Het bereik ligt ergens tussen 20% en 93%.
Wat zouden de redenen zijn waarom dit gebeurt? Theoretici hebben geopperd dat de pedofiel zich misschien wil identificeren met zijn misbruiker of zijn gevoelens van machteloosheid wil overwinnen door zelf een misbruiker te worden, of misschien is het misbruik zelf op de een of andere manier ingeprent in de psyche van de misbruikte (Hall & Hall, 2007). Sommige wetenschappers zijn van mening dat pedofilie eigenlijk niet zo veel verschilt van andere psychische aandoeningen, behalve in de manier waarop het afwijkende gedrag tot uiting komt. Net als andere onrustige mensen hebben de meeste zedendelinquenten problemen om bevredigende intieme seksuele en persoonlijke relaties met hun leeftijdsgenoten tot stand te brengen (Lanyon, 1986).
Ontwikkelingsproblemen
Andere ontwikkelingsproblemen kwamen vaker voor in het leven van pedofielen dan bij de algemene bevolking. Eenenzestig procent van de pedofielen herhaalde een leerjaar of was ingeschreven in klassen voor speciaal onderwijs (Hall & Hall, 2007).
Zoals eerder vermeld, bleek dat pedofielen vaker wel dan niet een lager IQ hadden dan andere mensen. Sommige theoretici stellen dat pedofielen de psychoseksuele ontwikkeling hebben gestopt, veroorzaakt door stress in de vroege kinderjaren, waardoor hun ontwikkeling gefixeerd of achteruitgegaan is en zich manifesteert in hun seksuele voorkeuren voor kinderen.
Misschien veroorzaakten deze vroege stressfactoren een onvolledig volwassenheidsproces bij deze individuen, waardoor ze irrationeel jong in gedachten blijven (Lanyon, 1986).
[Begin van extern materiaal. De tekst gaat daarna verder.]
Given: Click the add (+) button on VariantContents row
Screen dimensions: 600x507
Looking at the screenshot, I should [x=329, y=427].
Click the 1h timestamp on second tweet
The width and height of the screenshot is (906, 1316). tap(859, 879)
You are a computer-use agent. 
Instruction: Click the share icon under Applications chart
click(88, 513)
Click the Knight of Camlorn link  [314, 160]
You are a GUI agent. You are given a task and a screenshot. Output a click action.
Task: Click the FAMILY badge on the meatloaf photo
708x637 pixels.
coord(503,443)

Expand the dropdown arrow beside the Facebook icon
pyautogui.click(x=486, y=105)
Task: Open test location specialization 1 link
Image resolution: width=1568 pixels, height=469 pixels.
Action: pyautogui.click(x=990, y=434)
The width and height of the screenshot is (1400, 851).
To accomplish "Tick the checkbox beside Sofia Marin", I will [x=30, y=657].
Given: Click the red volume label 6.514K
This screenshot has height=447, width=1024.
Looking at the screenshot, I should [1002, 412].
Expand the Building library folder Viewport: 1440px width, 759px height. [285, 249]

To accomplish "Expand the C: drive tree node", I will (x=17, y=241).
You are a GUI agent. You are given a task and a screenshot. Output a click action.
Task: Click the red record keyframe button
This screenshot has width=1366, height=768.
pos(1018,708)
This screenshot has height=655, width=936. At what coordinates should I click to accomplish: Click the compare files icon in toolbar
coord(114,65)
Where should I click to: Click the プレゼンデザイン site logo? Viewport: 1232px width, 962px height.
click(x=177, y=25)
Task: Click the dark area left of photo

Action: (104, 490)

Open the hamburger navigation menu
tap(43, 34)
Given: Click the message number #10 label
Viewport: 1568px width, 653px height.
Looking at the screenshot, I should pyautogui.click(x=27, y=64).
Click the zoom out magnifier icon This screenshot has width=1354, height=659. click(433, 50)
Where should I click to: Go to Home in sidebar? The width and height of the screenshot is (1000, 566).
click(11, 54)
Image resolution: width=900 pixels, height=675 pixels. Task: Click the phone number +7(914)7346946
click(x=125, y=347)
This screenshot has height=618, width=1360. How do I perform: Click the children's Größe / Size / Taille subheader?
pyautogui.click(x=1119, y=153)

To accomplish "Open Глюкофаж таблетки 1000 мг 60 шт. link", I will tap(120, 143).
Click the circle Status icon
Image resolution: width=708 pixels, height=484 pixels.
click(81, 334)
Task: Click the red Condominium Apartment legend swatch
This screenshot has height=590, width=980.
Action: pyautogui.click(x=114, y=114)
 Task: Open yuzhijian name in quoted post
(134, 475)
Het is denkbaar dat daarom zoveel pedofielen zich meer met kinderen identificeren en hun gedrag als volkomen acceptabel beschouwen.
Pedofilie is vergelijkbaar met bepaalde persoonlijkheidsstoornissen omdat de persoon met de stoornis erg egocentrisch is, kinderen voor zijn plezier als objecten behandelt en niet echt persoonlijk lijdt aan emotionele stress (zoals bij veel psychische aandoeningen).
Pedofielen lijken over het algemeen echt te geloven dat hun gedrag normaal is, maar ze moeten het verbergen omdat de conventionele samenleving het niet accepteert. Pedofielen zijn ervan overtuigd dat ze iets goeds doen als ze kinderen molesteren en dat de kinderen de relatie ook echt leuk vinden.
Er is gespeculeerd dat pedofielen zich niet goed hebben ontwikkeld en mentaal gefixeerd of vastzitten in een bepaald ontwikkelingsstadium, terwijl hun hormonen en fysieke lichamen typisch volwassen werden. Door dit conflict heeft het volwassen kind waartoe de pedofiel is opgegroeid nog steeds een betere relatie met kinderen dan volwassenen.
Referenties:
American Psychiatric Association (2014). Diagnostisch en statistisch handboek voor psychische stoornissen, vijfde editie: DSM-5. Arlington, VA: American Psychiatric Association.
Berlin, F. S., & Krout, E. (1994). Pedofilie: diagnostische concepten, behandeling en ethische overwegingen. Opgehaald van http://www.bishop-accountability.org.
Comer, R. J. (2010). Abnormale psychologie (zevende ed.). New York, NY: Worth Publishers.
Hall, R. C., & Hall, R. C. (2007). Een profiel van pedofilie: definities, kenmerken van delinquenten, recidive, behandelresultaten en forensische kwesties. Mayo Clinic Proceedings, 82 (4), 457-471.
Hucker, S., Langevin, R., Wortzman, G., Bain, J., Handy, L., Chambers, J., & Wright, S. (1986).
Neuropsychologische stoornis van pedofielen. Canadian Journal of Behavioral Science, 18 (4), 440-448. Lanyon, R. I. (1986). Theorie en behandeling bij kindermishandeling. Journal of Counseling and Clinical Psychology, 54 (2), 176-182.